Jarmusch estructura su cinta a partir de la repetición, y dedica un fragmento a cada día de la semana durante una semana. Cada día arranca con un plano cenital, con Paterson y su esposa en la cama. Posteriormente acompaña al protagonista en sus actividades cotidianas, y pronto somos testigos del “secreto” del conductor: la observación. Su atención a lo que pasa a su alrededor es aguda: repara en asuntos y personas que para otros pasarían desapercibidos. La cotidianidad es su gran inspiración. Encuentra temas para redactar poemas en el diálogo de un par de pasajeros o la comida que lleva cada día, en el devenir lento de la ciudad, que es el lento devenir del hombre: en la cinta aparecen a menudo referencias a uno de los hijos ilustres de Paterson, el poeta William Carlos Williams. Éste dedicó un largo poema a su ciudad natal; en la nota introductoria apunta: “Que un hombre en sí mismo es una ciudad, iniciando, buscando, alcanzando y concluyendo su vida en formas que los varios aspectos de una ciudad puede encarnar”. Cual filósofo, Jarmusch convoca la extrañeza y deja abierta la puerta a la curiosidad, y, así, en las cosas de cada día aparece la maravilla, la apacible maravilla. Es éste un rasgo que comparte con su personaje, según comenta a la publicación francesa Le Temps: “Como Paterson, que observa los detalles y los lleva a su poesía, me gusta observar las cosas pequeñas. Lo hago desde la infancia. En el patio de nuestra casa de Akron, Ohio [donde nació], observaba mucho a las hormigas, pero también a los pájaros, a las hojas de los árboles. Todo me interesaba.” Entre otras cosas esta curiosidad –hoy día tan escasa–, ¿síntoma de la adolescencia perenne del realizador?, explica que su cine no pierda frescura y reserve sorpresas al ojo paciente, atento.

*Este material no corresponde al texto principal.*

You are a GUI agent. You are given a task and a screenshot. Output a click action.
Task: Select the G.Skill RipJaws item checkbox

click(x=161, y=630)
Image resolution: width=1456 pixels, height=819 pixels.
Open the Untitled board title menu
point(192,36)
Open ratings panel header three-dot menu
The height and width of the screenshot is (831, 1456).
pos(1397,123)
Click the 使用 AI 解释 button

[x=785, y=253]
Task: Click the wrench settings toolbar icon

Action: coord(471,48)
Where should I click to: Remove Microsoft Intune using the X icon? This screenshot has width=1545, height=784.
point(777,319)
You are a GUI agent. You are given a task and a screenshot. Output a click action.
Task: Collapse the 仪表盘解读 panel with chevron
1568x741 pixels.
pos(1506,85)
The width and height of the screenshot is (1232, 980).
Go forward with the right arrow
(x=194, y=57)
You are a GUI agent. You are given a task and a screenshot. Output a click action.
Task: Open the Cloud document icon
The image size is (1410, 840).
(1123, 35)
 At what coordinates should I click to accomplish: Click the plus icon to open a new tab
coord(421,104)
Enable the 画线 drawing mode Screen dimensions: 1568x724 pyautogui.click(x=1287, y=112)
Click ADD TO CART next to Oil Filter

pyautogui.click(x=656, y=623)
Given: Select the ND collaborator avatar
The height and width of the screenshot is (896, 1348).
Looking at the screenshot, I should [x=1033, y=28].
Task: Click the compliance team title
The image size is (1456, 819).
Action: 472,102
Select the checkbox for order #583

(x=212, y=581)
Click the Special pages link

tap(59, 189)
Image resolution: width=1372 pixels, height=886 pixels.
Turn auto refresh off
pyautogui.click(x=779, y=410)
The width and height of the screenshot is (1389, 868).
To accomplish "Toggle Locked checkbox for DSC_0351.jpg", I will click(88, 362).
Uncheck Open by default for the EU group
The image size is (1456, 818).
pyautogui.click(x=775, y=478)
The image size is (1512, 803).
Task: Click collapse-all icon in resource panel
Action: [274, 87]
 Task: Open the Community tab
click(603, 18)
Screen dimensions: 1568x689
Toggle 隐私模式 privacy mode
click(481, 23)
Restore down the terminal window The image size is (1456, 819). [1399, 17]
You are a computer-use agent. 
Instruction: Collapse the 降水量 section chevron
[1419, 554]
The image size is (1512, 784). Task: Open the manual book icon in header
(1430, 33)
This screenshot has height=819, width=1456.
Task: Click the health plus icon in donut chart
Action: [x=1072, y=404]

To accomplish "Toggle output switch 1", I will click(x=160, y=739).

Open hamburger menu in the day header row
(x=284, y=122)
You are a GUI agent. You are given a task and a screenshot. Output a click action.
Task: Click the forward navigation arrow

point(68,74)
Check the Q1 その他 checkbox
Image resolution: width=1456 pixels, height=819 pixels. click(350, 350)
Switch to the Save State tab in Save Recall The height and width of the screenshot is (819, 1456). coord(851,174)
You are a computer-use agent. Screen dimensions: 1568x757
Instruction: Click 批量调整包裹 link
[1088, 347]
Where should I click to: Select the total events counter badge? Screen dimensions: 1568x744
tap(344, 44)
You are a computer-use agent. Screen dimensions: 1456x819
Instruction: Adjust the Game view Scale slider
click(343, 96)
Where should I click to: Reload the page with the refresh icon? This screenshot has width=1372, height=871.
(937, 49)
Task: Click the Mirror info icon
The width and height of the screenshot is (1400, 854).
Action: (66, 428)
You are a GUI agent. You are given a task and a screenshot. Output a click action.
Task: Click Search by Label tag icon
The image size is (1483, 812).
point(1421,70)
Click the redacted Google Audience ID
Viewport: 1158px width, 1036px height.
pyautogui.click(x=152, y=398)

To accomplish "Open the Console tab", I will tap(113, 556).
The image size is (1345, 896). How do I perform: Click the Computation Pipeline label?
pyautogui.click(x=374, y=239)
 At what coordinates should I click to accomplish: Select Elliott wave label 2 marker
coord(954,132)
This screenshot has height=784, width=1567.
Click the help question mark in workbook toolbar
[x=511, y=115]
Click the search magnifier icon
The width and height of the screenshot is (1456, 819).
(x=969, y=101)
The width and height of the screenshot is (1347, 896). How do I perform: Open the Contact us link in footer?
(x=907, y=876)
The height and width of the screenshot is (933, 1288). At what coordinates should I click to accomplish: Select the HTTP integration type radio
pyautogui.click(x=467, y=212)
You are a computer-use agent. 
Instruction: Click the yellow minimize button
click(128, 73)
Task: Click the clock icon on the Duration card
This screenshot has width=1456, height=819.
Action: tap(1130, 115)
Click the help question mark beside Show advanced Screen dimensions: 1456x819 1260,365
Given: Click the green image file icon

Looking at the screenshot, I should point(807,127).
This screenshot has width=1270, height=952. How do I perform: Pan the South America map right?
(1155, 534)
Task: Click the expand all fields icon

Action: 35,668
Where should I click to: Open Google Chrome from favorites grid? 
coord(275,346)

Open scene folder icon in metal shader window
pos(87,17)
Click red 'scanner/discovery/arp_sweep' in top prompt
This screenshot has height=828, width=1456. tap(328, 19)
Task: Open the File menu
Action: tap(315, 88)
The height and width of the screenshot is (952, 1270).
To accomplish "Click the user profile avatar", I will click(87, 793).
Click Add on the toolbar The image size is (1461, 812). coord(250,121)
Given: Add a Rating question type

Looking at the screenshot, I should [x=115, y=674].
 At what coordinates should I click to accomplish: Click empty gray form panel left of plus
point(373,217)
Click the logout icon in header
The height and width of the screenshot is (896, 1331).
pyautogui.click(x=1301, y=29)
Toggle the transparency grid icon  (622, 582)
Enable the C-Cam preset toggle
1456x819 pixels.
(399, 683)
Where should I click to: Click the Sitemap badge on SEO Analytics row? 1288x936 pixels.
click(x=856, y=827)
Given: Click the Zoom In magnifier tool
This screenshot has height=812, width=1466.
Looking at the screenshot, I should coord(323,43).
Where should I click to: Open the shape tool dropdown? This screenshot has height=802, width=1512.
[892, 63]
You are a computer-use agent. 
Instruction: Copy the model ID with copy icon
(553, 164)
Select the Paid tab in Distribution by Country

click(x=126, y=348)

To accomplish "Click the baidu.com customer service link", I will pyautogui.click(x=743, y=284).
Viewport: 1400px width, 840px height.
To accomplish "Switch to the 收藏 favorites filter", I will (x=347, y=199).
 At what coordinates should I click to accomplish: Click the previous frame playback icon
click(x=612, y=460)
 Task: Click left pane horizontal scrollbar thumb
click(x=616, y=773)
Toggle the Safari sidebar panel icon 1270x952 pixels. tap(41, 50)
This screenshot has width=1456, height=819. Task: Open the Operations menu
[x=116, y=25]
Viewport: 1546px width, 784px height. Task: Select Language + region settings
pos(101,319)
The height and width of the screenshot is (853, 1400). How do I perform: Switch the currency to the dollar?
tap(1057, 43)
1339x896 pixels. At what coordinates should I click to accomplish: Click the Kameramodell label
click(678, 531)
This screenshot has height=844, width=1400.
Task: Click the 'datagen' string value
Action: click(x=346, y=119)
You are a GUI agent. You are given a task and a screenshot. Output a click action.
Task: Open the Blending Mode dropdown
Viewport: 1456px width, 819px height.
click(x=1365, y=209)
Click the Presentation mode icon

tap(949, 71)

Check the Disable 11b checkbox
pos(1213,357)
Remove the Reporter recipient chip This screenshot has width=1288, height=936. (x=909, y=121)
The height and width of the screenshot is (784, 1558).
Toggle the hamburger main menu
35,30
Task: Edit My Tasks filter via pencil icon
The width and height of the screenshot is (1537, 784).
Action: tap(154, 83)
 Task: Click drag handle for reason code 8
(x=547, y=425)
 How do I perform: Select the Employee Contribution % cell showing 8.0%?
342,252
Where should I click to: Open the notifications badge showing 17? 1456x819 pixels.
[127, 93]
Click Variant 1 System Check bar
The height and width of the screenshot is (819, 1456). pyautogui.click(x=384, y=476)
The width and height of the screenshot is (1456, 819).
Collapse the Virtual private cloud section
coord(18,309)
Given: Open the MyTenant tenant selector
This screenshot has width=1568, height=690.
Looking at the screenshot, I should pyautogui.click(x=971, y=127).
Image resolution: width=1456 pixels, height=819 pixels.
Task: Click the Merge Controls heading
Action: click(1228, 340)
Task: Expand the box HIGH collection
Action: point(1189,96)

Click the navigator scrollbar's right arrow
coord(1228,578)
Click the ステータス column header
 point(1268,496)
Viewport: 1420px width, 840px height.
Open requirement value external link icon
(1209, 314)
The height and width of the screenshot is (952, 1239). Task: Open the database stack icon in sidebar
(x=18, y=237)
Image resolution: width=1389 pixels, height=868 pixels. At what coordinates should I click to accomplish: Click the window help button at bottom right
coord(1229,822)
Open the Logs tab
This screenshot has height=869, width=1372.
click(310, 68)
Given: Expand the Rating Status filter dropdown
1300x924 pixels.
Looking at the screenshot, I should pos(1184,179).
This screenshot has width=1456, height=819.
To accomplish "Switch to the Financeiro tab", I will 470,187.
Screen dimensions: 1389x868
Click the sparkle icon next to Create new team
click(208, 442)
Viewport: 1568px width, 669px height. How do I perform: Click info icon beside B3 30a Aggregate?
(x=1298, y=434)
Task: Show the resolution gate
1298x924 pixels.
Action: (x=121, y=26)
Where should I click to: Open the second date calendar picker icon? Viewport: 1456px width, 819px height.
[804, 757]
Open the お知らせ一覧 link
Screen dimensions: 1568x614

La idea con Paterson, comenta a Le Temps, “era hacer una película sin drama, sin acción, un antídoto a todas estas películas de violencia en las que todo el mundo está en conflicto”. Añade en una entrevista publicada en la revista española Caimán, cuadernos de cine: “No es dramática, no es deslumbrante, no tiene una trama inteligente […] formalmente es casi obvia. Es una simplificación de las cosas que esperamos. Nos complació celebrar esa levedad”. Remata: “Hay una engañosa sofisticación en la simplicidad.” No obstante, a la vista del espectador surge una relación de pareja singular, que si bien manifiesta rasgos de simpleza, también deja ver un apoyo y una solidaridad incondicionales. Asimismo crece un hombre de la clase obrera que no experimenta insatisfacción crónica.

A lo largo de su filmografía Jarmusch ha dejado ver que la escasez de pretensiones no es sinónimo de escasez de ambiciones. En Paterson el norteamericano entrega una cinta sin mayores pretensiones pero que hace un gran comentario sobre la vida, una película que gira alrededor de dos conceptos –cotidianidad y poesía– que invitan a jugar, a proponer diversas mezclas: la poesía está en lo cotidiano para el que se da el tiempo de observarlo; al descubrir la poesía circundante la rutina resulta leve; al ponerle poesía a la rutina ésta da pretextos hasta para el gozo. A mí me emociona mucho: con gusto comparto otra semana en la vida de Paterson, Paterson y Paterson.